If you’ve ever had an integration break because OpenAI or Anthropic retired a model, you know the pain: sudden 404s, vague errors, and a scramble to find a replacement. Provider deprecation pages help, but they’re easy to miss when you’re shipping features. What you need is something that checks your code and config for deprecated or retired models and tells you exactly what to change.
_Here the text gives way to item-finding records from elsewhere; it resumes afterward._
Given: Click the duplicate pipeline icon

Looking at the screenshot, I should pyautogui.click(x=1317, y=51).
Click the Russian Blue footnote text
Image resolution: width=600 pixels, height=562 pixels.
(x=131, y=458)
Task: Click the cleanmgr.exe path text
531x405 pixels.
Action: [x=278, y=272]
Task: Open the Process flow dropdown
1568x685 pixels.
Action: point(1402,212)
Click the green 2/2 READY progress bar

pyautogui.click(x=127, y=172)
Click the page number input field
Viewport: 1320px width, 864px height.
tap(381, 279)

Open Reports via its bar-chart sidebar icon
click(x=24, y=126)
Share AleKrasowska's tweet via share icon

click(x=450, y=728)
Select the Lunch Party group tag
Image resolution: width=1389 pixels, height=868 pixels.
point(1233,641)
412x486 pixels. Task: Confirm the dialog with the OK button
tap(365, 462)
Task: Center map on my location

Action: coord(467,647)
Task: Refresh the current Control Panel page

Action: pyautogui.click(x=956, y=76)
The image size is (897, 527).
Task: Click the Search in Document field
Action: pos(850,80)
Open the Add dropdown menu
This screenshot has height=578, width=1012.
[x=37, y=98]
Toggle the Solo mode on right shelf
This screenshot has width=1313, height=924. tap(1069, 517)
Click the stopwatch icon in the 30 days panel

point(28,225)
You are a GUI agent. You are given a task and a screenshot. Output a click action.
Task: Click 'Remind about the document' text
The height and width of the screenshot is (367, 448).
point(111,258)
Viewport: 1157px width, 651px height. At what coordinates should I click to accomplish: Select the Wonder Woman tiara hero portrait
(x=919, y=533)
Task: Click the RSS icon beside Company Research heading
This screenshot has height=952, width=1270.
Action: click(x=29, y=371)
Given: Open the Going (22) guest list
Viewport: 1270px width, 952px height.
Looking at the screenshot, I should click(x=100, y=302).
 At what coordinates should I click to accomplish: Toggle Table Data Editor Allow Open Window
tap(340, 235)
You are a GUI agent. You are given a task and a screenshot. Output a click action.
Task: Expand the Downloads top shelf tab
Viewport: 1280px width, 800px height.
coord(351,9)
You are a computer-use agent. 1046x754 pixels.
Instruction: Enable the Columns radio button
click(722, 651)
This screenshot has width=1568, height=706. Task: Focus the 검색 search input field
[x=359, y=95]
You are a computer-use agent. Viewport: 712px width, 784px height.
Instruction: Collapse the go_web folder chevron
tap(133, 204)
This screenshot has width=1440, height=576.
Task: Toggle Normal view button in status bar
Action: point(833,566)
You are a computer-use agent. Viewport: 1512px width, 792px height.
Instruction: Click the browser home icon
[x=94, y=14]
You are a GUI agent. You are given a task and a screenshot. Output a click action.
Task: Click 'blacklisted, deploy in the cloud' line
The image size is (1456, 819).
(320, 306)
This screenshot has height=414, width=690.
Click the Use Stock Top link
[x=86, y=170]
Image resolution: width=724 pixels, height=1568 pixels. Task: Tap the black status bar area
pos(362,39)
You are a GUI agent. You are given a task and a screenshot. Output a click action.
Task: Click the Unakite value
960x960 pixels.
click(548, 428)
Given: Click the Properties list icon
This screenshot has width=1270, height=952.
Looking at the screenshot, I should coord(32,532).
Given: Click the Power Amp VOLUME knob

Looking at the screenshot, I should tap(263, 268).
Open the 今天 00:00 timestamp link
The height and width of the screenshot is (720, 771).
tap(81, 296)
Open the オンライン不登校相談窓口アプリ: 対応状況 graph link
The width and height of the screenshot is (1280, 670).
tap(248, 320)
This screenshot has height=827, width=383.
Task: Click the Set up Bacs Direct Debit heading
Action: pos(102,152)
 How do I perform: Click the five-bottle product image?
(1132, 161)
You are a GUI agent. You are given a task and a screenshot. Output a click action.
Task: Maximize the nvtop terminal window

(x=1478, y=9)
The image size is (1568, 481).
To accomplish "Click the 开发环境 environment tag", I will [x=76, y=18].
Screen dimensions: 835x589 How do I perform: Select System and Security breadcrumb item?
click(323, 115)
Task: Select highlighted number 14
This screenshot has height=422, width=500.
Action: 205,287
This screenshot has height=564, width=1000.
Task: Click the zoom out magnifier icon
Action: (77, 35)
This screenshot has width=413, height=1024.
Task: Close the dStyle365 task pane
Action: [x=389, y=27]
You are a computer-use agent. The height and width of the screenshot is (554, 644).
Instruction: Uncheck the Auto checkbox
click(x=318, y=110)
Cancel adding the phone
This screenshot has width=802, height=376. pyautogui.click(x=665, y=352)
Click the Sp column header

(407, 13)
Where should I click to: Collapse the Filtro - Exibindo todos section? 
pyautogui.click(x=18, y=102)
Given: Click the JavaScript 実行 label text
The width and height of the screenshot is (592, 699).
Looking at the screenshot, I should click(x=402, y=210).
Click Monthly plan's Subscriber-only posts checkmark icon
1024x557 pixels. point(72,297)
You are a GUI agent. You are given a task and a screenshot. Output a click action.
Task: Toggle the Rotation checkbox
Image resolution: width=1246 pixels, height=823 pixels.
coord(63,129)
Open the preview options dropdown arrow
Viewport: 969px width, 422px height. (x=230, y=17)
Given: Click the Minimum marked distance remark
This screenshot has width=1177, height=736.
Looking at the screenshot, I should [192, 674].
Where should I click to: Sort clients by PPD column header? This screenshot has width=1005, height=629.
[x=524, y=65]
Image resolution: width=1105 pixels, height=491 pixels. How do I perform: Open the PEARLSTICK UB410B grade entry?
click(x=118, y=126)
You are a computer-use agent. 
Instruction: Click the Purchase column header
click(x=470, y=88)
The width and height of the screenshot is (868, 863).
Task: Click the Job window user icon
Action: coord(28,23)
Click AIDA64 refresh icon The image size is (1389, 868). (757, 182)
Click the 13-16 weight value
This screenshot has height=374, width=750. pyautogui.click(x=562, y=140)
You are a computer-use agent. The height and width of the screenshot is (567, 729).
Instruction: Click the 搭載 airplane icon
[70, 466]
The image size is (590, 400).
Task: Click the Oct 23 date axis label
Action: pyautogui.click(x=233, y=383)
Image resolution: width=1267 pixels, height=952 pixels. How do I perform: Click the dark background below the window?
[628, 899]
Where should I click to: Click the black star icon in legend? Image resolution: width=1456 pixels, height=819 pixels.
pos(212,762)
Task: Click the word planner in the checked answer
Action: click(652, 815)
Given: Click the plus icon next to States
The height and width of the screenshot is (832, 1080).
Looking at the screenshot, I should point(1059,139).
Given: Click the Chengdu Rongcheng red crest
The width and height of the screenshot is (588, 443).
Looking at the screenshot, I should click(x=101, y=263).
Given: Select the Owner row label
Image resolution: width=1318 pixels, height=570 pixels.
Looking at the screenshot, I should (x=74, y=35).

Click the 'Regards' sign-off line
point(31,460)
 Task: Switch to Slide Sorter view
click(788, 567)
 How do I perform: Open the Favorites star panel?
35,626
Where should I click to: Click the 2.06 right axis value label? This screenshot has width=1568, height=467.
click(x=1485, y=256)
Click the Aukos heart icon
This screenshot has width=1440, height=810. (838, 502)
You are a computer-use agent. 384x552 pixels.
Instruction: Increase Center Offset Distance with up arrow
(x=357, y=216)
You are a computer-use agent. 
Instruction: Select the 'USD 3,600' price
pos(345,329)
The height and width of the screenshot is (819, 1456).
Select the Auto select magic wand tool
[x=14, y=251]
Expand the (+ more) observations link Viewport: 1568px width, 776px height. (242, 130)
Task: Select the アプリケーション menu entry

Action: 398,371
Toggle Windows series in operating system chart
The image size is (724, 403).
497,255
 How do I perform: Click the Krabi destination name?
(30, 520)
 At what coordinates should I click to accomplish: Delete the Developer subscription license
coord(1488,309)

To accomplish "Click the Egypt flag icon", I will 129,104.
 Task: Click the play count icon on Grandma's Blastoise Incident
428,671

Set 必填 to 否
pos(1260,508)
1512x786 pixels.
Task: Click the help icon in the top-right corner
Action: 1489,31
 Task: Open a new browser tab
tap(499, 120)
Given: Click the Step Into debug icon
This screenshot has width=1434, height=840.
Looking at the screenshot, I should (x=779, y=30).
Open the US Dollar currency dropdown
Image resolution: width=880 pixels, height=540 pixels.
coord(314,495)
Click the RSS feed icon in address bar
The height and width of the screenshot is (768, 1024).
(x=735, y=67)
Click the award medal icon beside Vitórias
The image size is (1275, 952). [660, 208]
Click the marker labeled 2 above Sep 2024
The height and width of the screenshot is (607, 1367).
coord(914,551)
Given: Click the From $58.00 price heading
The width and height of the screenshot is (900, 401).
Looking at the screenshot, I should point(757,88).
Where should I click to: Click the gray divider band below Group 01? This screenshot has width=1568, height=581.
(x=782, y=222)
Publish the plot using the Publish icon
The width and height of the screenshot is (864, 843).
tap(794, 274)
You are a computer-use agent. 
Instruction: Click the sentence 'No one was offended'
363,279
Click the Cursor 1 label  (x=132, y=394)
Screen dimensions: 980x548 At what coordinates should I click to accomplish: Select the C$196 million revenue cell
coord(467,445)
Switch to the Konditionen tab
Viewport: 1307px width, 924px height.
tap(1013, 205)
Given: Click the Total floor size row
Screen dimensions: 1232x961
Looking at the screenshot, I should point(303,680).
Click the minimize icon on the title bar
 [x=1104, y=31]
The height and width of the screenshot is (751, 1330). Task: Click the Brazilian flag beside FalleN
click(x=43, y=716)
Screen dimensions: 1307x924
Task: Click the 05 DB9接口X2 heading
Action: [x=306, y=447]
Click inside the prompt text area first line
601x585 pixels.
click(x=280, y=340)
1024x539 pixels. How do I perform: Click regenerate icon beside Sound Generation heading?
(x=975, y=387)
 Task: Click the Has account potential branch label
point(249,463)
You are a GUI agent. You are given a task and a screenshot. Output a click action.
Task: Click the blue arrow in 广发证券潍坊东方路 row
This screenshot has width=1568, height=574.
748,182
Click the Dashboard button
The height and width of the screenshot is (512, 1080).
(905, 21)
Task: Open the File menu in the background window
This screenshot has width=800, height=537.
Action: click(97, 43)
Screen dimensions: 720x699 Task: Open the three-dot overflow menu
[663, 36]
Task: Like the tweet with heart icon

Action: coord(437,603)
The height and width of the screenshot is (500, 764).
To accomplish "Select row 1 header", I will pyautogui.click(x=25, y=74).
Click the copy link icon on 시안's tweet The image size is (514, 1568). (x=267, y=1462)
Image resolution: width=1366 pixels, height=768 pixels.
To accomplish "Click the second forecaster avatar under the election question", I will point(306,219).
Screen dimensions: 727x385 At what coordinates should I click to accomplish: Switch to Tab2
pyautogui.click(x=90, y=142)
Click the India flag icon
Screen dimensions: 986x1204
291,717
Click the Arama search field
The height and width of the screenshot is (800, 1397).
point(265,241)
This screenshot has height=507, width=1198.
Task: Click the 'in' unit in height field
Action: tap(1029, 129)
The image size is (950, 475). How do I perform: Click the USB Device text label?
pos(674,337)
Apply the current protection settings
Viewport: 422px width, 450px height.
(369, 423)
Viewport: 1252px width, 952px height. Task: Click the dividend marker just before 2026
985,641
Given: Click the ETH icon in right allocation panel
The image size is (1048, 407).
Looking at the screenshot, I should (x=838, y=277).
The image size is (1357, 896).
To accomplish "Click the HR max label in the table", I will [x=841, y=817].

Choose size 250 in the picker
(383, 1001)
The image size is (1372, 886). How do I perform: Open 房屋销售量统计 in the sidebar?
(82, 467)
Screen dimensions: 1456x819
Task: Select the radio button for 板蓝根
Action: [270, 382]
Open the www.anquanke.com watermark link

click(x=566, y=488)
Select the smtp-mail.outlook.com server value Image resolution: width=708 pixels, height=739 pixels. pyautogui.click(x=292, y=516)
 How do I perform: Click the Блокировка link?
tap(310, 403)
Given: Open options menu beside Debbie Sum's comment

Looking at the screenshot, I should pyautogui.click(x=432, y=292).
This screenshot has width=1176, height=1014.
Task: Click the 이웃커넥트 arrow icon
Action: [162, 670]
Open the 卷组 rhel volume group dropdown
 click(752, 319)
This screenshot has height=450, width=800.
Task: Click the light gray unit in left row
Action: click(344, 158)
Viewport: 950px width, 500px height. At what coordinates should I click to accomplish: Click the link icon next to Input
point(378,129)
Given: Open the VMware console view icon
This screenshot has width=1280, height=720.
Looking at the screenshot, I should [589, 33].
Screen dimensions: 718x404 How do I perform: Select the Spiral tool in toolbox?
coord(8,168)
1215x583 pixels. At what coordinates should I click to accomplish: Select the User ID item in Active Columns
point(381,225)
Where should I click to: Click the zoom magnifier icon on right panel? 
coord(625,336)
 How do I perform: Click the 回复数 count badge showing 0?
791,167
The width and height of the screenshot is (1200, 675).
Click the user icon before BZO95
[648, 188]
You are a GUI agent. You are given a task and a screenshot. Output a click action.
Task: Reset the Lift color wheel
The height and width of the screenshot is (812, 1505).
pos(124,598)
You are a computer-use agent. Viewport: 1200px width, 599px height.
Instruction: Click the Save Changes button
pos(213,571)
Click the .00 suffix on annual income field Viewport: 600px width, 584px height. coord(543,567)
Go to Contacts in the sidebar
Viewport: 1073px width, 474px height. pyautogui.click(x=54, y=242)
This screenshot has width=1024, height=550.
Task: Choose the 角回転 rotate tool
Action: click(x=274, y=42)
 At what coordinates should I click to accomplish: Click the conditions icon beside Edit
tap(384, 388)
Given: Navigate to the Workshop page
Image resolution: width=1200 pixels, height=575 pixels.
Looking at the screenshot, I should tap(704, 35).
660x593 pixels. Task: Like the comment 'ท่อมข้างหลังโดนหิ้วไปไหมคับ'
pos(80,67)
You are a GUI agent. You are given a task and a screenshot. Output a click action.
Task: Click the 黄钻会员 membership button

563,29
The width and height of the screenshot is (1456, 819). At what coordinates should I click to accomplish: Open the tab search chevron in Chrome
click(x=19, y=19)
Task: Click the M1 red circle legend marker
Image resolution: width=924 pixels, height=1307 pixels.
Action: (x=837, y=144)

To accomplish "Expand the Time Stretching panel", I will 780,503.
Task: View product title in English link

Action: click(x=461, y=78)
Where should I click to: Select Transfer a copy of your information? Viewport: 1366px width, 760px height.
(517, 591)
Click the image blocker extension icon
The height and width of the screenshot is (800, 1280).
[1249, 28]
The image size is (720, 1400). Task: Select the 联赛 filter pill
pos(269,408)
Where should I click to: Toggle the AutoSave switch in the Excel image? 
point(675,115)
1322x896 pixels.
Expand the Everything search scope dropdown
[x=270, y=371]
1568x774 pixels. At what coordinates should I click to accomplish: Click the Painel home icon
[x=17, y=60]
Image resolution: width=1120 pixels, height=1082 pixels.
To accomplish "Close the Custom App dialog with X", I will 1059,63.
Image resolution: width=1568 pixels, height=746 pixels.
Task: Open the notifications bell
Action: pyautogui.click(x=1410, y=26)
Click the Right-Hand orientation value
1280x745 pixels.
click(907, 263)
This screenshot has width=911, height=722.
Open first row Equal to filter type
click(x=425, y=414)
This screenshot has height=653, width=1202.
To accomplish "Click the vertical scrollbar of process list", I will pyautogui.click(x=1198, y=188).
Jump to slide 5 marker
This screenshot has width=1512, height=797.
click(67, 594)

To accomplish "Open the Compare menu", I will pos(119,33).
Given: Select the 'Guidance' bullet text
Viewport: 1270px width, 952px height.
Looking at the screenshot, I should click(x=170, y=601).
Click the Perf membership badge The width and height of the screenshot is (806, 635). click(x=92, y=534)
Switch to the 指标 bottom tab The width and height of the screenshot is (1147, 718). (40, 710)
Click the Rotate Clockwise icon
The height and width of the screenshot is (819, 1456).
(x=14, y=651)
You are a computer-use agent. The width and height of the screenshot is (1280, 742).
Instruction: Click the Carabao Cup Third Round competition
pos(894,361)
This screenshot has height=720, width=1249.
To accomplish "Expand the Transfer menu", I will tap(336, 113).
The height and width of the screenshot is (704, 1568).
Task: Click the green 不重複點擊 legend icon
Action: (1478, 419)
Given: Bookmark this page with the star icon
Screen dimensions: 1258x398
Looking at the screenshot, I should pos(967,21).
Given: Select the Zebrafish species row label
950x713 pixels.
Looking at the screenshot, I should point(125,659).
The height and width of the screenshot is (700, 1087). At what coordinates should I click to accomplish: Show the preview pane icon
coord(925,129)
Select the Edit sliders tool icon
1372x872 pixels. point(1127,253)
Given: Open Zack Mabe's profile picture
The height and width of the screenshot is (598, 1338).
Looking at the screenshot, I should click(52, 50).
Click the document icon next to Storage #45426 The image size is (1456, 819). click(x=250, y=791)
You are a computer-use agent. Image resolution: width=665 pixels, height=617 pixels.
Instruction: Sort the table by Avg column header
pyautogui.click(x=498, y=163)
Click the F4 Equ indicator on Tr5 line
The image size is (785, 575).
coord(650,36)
That’s what llm-model-deprecation does. It gives you:

  • A Python library to query deprecation status and get replacement suggestions
  • A CLI to scan a project for deprecated model references (great for CI and cron)
  • A GitHub Action so every push or PR can fail if you’re still using retired models

The registry (OpenAI, Anthropic, Gemini, and more) is refreshed weekly, so you’re not relying on stale data. Here’s how to use it in detail.


Why this matters

LLM providers regularly:

  • Deprecate older models and set sunset dates
  • Retire models so they stop working entirely
  • Recommend newer, better, or cheaper replacements

If your app is hardcoded to gpt-3.5-turbo-0301 or claude-2.0, one day those APIs will stop working. Catching that in CI or in a weekly scan is much cheaper than finding out in production. This package centralizes that check so you can automate it.


What the package does

llm-model-deprecation:

  1. Loads a registry of model deprecation data (from a community-maintained source, with a built-in fallback).
  2. Lets you query any model by ID (and optionally provider) to see if it’s active, legacy, deprecated, or retired.
  3. Scans your project files (Python, JSON, YAML, env files, TypeScript, etc.) for known deprecated model IDs and reports what it finds.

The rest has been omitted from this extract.